Question

Find the limit, if it exists.
$$\lim \limits_{x\rightarrow0}\dfrac{x^3+12x^2-5x}{5x}$$

Answer

**step1** Understanding the Problem

The problem asks us to find the limit of a given mathematical expression as 'x' gets closer and closer to zero. The expression is a fraction: $$\dfrac{x^3+12x^2-5x}{5x}$$.

**step2** Initial Examination of the Expression

First, let's consider what happens if we directly substitute 'x' as 0 into the expression.
The numerator becomes $$0^3 + 12(0)^2 - 5(0) = 0 + 0 - 0 = 0$$.
The denominator becomes $$5(0) = 0$$.
Since we get $$\dfrac{0}{0}$$, this tells us that we cannot find the limit by direct substitution and need to simplify the expression first.

**step3** Factoring the Numerator

Let's look at the numerator: $$x^3+12x^2-5x$$.
We can see that 'x' is a common factor in all three terms ($$x^3$$, $$12x^2$$, and $$-5x$$).
We can factor out 'x' from the numerator:
$$x^3+12x^2-5x = x \times (x^2 + 12x - 5)$$.

**step4** Rewriting the Expression

Now, we can rewrite the original fraction using the factored numerator:
$$\dfrac{x \times (x^2 + 12x - 5)}{5x}$$.

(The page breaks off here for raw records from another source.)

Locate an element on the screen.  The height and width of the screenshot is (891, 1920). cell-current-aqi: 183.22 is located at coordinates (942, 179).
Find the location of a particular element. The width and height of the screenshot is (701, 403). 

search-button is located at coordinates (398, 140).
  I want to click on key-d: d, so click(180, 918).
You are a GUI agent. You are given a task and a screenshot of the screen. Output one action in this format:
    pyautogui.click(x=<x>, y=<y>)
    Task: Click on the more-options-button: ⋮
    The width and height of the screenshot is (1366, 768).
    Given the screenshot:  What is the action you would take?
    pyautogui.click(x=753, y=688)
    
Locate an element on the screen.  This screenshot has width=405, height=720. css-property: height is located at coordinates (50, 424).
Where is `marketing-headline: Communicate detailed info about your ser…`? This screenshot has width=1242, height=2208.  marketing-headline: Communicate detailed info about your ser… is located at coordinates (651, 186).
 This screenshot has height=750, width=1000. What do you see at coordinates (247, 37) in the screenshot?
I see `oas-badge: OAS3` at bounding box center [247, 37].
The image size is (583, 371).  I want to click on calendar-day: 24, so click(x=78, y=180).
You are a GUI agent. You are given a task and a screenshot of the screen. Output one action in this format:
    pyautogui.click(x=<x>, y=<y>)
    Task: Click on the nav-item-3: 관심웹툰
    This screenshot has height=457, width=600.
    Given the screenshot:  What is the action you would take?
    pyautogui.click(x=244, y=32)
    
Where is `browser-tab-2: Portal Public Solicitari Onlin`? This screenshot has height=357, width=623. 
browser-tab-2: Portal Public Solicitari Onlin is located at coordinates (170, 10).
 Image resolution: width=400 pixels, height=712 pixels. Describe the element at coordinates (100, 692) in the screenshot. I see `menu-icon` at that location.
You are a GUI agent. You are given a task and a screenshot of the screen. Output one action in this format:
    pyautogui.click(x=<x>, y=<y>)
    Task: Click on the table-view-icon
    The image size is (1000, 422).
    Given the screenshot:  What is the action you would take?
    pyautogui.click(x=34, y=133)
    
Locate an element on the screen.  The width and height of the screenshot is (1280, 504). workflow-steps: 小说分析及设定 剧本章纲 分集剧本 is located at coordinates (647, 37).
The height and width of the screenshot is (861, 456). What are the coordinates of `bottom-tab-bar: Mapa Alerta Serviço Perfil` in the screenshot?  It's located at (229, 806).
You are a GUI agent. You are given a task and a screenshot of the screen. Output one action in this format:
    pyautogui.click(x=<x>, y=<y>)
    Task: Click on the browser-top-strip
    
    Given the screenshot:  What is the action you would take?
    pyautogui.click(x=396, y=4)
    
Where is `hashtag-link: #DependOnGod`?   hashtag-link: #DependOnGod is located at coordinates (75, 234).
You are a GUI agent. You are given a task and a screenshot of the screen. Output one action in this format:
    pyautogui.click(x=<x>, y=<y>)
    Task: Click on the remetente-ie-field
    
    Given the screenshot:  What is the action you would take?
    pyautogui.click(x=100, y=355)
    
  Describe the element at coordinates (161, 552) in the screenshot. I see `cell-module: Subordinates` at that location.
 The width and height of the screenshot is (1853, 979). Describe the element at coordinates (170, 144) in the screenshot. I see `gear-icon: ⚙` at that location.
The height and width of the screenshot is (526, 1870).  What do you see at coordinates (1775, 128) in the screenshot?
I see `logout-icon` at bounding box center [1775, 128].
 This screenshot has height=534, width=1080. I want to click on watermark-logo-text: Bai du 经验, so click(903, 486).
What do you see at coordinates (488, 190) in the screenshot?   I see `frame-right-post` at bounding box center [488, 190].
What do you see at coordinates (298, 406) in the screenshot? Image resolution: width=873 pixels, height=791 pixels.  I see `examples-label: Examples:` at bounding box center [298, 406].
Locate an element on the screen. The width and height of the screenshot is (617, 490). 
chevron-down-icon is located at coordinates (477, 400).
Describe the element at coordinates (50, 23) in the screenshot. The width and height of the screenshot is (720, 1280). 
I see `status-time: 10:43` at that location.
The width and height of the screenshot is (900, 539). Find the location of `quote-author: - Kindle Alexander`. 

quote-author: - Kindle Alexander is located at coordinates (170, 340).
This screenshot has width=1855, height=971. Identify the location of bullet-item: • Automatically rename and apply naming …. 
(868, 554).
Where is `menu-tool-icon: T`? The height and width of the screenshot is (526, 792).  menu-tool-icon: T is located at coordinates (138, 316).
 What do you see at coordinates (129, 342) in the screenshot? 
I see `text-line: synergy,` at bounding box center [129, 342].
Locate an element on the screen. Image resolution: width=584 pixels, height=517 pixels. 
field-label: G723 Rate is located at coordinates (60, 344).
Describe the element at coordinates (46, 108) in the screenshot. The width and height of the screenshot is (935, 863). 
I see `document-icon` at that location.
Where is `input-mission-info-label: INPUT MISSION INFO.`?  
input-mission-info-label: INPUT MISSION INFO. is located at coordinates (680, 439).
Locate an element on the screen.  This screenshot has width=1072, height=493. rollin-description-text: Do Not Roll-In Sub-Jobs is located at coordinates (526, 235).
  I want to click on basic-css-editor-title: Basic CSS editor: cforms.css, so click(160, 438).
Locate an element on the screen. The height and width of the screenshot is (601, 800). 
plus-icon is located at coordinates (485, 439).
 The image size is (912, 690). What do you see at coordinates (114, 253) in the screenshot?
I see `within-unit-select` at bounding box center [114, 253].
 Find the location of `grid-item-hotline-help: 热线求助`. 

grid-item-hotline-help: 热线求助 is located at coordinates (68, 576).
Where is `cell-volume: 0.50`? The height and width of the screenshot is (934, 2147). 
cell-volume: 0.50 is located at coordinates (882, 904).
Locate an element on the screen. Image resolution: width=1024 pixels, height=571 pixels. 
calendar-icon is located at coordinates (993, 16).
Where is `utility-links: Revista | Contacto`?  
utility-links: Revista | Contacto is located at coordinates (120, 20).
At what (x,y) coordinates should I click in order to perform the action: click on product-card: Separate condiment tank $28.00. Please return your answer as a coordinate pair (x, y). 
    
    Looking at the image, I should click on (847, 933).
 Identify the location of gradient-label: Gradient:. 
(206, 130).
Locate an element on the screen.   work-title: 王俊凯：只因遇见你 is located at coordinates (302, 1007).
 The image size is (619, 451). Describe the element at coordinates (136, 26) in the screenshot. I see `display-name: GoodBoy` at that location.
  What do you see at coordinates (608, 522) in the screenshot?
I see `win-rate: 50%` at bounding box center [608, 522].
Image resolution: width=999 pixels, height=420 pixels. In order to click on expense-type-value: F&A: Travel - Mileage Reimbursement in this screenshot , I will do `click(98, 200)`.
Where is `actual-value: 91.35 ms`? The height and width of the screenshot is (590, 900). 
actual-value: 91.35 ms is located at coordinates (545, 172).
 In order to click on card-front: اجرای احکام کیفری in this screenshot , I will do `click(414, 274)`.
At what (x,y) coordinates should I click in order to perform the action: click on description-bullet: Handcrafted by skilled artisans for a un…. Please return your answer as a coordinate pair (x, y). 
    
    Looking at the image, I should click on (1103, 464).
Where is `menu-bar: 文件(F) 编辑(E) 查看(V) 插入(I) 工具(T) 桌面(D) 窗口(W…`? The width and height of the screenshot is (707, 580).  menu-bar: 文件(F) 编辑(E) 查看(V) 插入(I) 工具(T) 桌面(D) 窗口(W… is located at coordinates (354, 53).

**step5** Simplifying the Fraction

Since 'x' is approaching 0 but is not exactly 0, we can cancel out the common factor 'x' from the numerator and the denominator.
The expression simplifies to:
$$\dfrac{x^2 + 12x - 5}{5}$$.

**step6** Evaluating the Limit

Now that the expression is simplified and the denominator is no longer 'x' (it's a constant 5), we can substitute 'x' as 0 into this new expression to find the limit:
Substitute x = 0:
$$\dfrac{(0)^2 + 12(0) - 5}{5}$$
This calculates to:
$$\dfrac{0 + 0 - 5}{5}$$
$$\dfrac{-5}{5}$$.

**step7** Final Calculation

Finally, we perform the division:
$$\dfrac{-5}{5} = -1$$.
Therefore, the limit of the given expression as 'x' approaches 0 is -1.